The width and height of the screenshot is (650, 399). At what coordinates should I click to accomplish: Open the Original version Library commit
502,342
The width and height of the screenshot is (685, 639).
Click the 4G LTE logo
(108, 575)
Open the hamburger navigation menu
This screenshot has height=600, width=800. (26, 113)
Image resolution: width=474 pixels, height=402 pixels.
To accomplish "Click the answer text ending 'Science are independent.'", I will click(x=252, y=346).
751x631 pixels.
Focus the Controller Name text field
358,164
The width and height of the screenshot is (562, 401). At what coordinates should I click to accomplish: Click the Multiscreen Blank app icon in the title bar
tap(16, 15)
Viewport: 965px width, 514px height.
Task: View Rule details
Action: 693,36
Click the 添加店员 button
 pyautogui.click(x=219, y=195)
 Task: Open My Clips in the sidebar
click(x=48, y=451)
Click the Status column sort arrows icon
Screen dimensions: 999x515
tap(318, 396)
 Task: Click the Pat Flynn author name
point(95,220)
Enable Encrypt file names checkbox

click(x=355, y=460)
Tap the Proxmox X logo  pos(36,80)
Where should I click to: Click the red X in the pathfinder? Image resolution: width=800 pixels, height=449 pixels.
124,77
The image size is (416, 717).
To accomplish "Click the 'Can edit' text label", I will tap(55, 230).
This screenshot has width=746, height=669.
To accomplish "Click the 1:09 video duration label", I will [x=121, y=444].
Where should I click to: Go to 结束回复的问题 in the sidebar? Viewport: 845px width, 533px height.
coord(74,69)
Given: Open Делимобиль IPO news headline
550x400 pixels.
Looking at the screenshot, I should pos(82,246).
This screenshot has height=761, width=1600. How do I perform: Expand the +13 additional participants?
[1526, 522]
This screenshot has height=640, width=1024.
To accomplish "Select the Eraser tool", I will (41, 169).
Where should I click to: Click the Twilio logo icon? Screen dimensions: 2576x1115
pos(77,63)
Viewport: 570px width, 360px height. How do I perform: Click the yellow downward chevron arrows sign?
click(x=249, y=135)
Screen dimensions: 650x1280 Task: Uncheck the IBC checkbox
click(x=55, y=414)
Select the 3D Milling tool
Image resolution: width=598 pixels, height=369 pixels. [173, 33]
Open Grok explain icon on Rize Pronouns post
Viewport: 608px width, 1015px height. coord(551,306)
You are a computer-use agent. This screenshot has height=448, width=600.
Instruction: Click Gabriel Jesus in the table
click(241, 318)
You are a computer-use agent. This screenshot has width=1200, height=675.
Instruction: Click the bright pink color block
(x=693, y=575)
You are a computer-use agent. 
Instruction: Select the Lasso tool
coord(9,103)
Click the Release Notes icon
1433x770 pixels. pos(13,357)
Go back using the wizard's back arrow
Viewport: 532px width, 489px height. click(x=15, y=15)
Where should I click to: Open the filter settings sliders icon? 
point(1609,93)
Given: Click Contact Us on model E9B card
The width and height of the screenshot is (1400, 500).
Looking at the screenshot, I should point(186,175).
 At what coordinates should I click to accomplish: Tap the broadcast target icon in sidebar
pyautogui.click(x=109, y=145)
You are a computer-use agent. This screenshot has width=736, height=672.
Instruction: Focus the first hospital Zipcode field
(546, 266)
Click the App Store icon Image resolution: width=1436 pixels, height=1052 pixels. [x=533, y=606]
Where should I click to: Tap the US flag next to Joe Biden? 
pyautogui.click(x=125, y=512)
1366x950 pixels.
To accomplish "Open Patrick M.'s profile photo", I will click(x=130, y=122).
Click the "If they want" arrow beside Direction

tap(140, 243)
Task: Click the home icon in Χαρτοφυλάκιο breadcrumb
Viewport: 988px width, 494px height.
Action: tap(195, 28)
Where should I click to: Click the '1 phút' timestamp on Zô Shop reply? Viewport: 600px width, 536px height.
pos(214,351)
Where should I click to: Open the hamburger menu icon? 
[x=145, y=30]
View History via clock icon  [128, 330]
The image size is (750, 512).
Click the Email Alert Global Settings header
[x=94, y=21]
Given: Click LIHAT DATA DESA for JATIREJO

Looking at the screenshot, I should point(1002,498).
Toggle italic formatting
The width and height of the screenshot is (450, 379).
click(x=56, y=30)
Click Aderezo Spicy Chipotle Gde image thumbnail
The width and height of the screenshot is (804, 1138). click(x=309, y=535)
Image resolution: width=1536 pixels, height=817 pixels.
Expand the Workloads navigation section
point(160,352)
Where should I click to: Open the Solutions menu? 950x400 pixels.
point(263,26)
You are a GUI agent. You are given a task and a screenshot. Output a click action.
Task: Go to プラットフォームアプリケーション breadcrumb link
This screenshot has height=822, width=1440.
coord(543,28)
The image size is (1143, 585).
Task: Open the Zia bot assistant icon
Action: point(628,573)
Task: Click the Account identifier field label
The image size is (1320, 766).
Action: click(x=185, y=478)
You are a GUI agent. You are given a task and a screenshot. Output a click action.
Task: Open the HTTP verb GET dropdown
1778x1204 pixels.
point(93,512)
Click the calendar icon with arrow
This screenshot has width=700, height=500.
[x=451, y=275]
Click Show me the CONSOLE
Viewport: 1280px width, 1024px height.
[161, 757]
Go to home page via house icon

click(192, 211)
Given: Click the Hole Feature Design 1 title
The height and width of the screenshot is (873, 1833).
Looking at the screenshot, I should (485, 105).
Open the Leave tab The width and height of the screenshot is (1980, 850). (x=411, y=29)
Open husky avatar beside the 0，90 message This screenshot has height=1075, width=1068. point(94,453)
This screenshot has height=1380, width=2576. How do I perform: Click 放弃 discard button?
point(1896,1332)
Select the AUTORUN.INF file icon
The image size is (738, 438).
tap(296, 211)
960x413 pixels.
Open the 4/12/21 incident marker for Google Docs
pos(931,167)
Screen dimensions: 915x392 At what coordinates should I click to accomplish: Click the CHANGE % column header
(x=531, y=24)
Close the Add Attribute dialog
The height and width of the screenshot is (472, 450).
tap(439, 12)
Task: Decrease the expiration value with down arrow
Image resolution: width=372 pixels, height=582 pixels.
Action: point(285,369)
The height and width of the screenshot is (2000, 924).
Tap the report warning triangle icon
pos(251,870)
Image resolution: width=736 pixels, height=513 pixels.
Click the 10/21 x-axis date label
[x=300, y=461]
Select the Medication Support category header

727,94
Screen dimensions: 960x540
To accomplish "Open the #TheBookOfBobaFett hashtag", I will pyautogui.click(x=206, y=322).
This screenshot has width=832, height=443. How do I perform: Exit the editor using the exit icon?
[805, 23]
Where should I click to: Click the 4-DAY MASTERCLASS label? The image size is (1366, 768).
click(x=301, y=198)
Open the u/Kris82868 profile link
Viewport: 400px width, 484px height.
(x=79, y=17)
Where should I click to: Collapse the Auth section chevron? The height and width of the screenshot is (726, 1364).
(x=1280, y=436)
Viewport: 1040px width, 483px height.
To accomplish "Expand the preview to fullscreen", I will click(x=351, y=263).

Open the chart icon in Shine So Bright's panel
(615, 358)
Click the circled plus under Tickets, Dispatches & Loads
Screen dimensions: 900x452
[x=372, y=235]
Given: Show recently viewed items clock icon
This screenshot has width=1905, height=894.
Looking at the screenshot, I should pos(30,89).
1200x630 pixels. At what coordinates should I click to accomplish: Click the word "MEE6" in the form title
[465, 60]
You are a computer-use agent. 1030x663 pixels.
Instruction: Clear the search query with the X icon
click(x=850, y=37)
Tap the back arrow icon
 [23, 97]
************
Across the entries above, find each line with the word "clock" and please copy it out.

View History via clock icon  [128, 330]
Given: Show recently viewed items clock icon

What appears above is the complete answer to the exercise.